“Light (After D&C 88:7–13)” Ensign, July 1991, 56
Light (After D&C 88:7–13)
First Place
Light sprays swirling stars through black of night,
Surges incandescent nebular eddies,
Splashes constellations on our sight,
We who walk a spinning mote that steadies
Itself by Kolob’s star in tethered flight.
Light rolls Earth around a moon-wound course,
Daily dusk and dawn defining time,
Tides and seasons swinging from this source.
It dictates whether jet streams plunge or climb
And chutes them over land with measured force.
A hurricane in gyre approaching land
And stirring waves to ride beyond the shore
Submits its screaming edge to Light’s command
To stroke the prairie grasses as before.
Light can build a forest without hands,
Generating pillars, spreading dome,
Informing leaves for green and glowing walls.
Light lays up then melts the snow on stone,
Forging slender streams and misted falls.
Dissolving granite, lichen kindles loam
That burns as bitter cress in rabbit cells,
Pulsing in an eagle as it soars,
Sliding in a sun-warmed draft that swells
Into a thunderhead that breaks and pours
The rain that will return to ocean wells.

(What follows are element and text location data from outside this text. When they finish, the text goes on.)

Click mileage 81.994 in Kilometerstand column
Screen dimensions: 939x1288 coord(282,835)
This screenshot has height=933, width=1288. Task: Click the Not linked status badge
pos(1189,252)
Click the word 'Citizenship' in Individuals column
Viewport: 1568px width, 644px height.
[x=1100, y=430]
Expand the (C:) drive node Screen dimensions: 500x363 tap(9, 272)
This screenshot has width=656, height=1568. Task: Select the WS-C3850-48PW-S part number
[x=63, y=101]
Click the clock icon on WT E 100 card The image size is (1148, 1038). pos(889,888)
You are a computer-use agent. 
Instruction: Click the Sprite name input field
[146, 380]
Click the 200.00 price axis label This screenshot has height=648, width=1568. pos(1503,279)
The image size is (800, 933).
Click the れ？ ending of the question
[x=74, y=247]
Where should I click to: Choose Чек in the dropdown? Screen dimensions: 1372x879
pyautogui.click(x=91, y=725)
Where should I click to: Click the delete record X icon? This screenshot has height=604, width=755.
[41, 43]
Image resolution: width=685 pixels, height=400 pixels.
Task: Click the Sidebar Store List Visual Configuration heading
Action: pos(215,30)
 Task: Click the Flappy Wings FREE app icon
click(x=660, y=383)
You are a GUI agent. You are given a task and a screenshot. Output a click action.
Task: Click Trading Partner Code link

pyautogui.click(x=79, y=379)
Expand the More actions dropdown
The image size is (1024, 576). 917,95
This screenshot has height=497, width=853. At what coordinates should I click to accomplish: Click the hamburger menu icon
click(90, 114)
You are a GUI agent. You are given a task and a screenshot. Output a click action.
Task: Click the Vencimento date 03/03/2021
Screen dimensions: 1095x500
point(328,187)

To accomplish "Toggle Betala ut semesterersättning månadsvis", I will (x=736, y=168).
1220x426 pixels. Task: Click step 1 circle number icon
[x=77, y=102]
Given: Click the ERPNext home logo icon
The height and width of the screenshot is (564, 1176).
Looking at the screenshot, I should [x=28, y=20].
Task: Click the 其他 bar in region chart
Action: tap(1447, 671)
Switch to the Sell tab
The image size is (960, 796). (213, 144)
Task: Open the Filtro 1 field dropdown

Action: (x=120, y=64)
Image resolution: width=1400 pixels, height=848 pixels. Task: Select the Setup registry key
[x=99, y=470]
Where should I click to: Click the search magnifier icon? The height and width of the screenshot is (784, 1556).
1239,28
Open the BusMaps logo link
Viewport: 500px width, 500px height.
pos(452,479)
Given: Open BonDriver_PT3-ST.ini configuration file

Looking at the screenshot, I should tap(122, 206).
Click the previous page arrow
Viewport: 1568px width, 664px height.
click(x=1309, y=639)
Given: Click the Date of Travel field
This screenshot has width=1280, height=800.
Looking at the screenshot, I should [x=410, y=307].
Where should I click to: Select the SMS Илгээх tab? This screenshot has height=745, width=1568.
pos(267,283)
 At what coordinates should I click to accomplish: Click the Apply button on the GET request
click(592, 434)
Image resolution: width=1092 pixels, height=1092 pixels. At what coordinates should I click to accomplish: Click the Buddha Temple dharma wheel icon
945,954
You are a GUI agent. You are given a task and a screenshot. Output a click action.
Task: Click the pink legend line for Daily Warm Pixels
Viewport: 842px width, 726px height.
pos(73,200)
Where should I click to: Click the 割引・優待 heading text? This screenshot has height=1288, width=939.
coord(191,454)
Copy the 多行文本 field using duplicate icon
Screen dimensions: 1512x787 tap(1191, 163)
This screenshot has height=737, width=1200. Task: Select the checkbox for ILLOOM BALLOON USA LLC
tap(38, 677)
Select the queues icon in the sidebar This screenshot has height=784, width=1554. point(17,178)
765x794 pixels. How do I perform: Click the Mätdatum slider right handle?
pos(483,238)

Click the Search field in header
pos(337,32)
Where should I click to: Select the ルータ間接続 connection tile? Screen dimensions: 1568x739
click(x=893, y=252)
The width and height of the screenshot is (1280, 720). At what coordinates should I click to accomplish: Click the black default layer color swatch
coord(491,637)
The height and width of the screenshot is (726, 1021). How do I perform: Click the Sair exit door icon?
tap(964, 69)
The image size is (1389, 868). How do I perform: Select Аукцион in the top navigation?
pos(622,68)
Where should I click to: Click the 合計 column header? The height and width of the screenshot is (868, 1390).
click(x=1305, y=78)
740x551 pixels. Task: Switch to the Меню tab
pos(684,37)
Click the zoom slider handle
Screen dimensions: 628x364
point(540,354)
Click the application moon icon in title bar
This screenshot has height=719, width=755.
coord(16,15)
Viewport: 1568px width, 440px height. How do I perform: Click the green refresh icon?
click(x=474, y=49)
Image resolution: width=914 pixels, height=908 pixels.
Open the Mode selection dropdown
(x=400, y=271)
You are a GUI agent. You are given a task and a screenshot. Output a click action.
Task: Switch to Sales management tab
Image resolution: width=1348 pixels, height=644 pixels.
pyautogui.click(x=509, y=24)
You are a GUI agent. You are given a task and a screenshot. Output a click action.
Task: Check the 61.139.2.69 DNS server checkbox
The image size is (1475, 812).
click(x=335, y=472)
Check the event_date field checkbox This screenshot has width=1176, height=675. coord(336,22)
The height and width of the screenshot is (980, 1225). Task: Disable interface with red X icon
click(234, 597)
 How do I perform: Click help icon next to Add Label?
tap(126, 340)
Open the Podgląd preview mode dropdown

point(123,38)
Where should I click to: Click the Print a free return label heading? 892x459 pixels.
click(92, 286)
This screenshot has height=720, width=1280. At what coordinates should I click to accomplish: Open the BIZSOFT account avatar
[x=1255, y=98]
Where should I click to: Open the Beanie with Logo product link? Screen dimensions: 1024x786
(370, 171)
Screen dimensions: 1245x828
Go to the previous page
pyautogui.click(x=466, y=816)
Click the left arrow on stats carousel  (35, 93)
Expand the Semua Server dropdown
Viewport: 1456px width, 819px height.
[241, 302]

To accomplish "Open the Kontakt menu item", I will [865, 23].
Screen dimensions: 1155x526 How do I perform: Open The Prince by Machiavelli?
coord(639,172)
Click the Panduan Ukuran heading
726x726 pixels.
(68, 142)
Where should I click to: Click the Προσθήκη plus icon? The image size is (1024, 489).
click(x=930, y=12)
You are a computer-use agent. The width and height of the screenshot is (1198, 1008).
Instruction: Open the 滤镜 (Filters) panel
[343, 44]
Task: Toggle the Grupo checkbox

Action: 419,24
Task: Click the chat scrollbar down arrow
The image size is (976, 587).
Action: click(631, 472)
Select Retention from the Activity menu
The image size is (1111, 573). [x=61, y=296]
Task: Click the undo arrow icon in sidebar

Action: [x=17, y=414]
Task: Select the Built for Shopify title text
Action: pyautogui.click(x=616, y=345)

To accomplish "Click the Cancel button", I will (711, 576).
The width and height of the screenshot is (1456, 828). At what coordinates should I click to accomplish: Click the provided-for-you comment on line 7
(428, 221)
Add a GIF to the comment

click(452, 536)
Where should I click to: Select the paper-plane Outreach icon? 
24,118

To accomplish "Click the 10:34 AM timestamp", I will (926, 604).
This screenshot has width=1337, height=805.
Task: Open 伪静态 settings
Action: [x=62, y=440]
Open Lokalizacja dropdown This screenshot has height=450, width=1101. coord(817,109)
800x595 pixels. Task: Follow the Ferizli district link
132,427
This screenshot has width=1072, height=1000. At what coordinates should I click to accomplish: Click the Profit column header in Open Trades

Microorganisms slowly blaze
Within a carcass, charring it to ash.
Each atom in the universe obeys;
Its system whirls, impelled by cosmic lash
Of Light, in Light, to Light in perfect praise.
Both more and less than dust, man spends his might
In maverick zigzags through his jumbled space,
Imploding to a hole that sucks in night—
Unless he fuses with igniting grace,
Becoming as a sun and heir of Light.